- [Goal of the exercise]: Across all lines of the entries, tally those with the word "number" in them. The reply is the tally, by itself.

Stored items
···

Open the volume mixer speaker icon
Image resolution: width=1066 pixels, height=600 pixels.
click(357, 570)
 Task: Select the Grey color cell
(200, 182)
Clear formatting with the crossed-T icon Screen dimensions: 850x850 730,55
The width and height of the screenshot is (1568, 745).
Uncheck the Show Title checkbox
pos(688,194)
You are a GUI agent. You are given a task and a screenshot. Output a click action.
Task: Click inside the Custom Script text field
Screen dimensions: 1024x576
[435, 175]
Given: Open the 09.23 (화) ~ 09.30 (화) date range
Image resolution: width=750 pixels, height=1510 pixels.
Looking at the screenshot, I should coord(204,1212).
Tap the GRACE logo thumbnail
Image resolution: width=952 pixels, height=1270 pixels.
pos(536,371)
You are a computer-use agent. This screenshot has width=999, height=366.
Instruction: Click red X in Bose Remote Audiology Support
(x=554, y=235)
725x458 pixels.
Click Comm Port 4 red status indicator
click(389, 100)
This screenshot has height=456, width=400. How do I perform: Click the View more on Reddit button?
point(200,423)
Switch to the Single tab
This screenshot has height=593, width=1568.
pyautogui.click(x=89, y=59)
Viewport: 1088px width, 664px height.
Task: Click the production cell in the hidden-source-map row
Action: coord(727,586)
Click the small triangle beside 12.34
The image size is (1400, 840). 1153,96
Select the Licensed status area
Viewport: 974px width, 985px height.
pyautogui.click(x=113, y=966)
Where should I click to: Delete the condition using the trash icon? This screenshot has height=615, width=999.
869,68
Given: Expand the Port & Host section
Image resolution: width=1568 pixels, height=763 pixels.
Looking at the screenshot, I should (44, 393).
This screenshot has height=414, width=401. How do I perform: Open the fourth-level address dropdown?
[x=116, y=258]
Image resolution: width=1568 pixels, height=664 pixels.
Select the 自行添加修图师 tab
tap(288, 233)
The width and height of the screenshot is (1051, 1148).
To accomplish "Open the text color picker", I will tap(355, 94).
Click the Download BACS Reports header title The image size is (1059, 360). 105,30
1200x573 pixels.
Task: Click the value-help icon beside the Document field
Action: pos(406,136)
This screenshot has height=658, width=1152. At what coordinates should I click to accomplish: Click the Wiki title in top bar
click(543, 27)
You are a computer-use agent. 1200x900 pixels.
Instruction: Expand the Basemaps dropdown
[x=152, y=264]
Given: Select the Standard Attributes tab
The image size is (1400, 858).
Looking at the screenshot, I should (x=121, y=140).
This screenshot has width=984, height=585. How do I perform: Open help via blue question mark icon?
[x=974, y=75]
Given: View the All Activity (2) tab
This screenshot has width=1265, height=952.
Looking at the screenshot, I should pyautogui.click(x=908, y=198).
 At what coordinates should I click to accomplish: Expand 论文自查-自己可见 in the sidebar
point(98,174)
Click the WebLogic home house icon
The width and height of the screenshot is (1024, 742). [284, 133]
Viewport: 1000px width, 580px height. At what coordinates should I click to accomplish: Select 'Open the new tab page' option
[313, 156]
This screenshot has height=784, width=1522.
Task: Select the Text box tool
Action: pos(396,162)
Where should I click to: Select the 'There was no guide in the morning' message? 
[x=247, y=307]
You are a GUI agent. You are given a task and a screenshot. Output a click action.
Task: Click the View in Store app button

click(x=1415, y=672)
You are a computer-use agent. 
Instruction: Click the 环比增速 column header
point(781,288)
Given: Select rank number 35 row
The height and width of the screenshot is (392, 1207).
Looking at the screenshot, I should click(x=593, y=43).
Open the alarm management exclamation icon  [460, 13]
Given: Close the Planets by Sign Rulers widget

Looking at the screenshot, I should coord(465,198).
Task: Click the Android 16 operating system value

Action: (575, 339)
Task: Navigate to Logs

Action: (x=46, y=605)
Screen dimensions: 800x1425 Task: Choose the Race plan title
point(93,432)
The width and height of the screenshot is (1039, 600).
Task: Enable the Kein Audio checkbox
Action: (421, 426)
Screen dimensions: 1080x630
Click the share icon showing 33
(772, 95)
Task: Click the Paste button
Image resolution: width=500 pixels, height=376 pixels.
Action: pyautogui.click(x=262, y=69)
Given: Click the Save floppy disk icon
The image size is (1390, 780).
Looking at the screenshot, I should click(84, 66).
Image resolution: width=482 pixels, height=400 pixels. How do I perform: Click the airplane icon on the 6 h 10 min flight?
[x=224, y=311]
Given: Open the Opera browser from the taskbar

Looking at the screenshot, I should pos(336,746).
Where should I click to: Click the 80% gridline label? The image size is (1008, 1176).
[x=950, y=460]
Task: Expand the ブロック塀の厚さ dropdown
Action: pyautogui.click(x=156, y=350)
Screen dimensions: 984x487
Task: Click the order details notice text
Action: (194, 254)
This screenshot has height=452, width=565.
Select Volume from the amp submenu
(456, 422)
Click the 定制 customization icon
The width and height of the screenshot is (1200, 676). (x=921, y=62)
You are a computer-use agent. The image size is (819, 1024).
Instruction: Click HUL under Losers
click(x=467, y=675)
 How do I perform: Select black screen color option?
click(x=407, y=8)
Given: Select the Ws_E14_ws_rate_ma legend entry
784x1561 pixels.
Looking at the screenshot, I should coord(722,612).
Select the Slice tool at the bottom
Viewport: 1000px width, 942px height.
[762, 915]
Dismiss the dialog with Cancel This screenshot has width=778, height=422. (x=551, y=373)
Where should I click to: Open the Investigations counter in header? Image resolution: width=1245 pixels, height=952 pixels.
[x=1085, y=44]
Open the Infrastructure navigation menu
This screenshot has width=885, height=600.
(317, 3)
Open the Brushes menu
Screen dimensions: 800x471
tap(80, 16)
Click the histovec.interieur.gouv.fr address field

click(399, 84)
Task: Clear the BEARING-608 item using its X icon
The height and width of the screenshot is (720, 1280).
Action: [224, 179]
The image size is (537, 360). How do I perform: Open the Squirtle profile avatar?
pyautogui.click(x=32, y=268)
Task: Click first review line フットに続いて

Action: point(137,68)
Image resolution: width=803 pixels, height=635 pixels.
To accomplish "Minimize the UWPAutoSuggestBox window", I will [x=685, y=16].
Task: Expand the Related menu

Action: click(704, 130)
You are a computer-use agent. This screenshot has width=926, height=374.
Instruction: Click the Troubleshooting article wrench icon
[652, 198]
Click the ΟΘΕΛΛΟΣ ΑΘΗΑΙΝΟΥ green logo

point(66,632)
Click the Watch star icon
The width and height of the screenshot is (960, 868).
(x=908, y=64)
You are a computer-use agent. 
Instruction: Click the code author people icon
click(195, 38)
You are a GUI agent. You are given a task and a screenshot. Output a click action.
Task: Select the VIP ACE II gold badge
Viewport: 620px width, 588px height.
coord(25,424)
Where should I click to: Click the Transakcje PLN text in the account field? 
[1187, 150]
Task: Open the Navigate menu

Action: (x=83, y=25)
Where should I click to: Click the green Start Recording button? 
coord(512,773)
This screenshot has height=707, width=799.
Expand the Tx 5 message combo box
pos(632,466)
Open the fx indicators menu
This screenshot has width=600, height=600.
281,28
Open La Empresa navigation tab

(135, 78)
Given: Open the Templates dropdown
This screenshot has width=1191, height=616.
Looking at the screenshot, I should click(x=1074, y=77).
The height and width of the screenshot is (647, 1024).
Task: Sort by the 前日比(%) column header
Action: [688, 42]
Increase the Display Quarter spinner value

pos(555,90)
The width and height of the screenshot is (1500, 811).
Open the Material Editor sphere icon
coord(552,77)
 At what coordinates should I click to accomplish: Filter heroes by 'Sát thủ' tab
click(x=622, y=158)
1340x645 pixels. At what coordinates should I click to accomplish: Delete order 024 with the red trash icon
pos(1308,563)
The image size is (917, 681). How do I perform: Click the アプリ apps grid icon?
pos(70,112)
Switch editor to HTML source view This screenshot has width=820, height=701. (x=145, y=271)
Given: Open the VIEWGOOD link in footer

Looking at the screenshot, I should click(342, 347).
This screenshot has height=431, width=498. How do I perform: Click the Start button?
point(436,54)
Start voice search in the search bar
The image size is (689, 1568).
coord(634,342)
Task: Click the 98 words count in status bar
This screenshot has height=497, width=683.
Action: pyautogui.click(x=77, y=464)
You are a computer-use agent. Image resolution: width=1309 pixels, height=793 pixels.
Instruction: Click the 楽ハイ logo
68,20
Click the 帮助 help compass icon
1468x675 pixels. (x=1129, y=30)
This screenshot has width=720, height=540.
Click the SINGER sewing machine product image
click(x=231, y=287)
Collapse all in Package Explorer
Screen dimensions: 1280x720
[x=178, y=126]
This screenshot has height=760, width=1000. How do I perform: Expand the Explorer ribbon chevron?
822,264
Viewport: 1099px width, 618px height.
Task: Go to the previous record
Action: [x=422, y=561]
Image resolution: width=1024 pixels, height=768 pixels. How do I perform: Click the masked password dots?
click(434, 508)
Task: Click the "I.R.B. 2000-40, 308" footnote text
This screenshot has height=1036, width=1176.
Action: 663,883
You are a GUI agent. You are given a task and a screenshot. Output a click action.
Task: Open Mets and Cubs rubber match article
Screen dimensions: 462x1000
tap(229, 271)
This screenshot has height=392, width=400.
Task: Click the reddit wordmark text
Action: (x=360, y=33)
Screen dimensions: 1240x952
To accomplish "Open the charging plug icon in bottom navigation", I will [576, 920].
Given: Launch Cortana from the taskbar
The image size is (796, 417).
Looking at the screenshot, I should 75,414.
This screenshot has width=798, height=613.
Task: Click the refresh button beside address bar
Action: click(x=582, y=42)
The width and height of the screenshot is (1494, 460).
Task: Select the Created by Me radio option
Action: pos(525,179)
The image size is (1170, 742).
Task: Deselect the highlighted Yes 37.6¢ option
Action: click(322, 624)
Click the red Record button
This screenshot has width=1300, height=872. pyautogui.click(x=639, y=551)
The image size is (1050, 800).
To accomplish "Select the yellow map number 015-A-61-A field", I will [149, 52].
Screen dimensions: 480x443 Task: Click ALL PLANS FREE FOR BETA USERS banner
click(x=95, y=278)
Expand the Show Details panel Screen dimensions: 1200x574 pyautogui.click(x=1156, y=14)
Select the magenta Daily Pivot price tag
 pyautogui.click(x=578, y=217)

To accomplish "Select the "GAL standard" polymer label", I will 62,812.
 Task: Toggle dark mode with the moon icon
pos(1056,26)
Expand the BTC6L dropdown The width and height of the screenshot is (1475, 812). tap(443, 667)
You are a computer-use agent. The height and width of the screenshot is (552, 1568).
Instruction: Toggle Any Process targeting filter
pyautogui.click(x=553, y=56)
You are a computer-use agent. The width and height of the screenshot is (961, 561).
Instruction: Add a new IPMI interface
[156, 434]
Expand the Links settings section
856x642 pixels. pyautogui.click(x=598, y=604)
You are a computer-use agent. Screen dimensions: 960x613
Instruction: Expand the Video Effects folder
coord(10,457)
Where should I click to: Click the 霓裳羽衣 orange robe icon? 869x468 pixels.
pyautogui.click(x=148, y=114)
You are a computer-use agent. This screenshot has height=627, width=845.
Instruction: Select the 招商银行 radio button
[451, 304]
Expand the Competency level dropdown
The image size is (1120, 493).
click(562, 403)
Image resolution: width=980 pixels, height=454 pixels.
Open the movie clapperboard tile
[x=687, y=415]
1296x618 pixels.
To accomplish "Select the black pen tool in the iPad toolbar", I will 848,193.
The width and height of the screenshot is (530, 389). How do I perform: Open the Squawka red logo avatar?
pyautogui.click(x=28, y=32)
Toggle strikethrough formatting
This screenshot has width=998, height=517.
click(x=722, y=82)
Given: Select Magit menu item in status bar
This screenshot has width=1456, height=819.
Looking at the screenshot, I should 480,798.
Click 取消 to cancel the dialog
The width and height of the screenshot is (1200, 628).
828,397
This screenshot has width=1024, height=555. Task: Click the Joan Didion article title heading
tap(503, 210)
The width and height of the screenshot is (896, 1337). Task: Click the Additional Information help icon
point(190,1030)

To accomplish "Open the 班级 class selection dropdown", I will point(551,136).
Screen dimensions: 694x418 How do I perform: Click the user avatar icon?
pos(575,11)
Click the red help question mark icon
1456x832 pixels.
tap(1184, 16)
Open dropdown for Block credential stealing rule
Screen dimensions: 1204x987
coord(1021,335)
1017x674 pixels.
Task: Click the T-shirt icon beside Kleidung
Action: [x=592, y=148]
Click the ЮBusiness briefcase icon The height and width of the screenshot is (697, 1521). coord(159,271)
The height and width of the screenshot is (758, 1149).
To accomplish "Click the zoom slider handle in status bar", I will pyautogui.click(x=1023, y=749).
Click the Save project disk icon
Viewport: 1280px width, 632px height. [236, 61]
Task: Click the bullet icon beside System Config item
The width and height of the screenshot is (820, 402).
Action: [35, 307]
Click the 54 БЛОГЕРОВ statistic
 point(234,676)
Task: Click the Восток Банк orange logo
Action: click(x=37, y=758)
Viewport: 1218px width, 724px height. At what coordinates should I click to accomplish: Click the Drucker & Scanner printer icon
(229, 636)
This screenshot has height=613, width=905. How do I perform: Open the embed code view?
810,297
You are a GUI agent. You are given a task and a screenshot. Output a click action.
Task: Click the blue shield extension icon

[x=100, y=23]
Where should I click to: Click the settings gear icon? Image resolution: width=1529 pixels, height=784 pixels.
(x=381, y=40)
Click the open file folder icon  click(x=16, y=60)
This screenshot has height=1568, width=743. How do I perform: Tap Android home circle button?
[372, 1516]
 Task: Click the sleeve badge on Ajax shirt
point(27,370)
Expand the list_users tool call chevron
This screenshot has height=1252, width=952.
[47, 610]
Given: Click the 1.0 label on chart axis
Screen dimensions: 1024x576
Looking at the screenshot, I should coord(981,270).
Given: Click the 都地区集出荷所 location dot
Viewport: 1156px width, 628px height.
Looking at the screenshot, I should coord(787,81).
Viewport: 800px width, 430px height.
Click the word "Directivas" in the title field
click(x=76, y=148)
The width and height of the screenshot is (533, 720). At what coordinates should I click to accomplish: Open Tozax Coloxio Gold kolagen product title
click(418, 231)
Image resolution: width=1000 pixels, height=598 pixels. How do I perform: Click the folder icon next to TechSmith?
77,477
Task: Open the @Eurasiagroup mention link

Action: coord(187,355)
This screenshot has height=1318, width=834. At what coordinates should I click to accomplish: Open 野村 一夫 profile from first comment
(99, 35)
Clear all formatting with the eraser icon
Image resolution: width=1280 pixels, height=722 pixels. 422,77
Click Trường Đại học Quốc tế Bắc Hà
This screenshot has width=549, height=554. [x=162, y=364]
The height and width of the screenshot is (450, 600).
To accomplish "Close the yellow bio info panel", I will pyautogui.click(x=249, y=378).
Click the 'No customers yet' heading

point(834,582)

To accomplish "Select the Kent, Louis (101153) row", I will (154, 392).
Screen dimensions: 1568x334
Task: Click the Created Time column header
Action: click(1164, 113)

···

- [Task output]: 2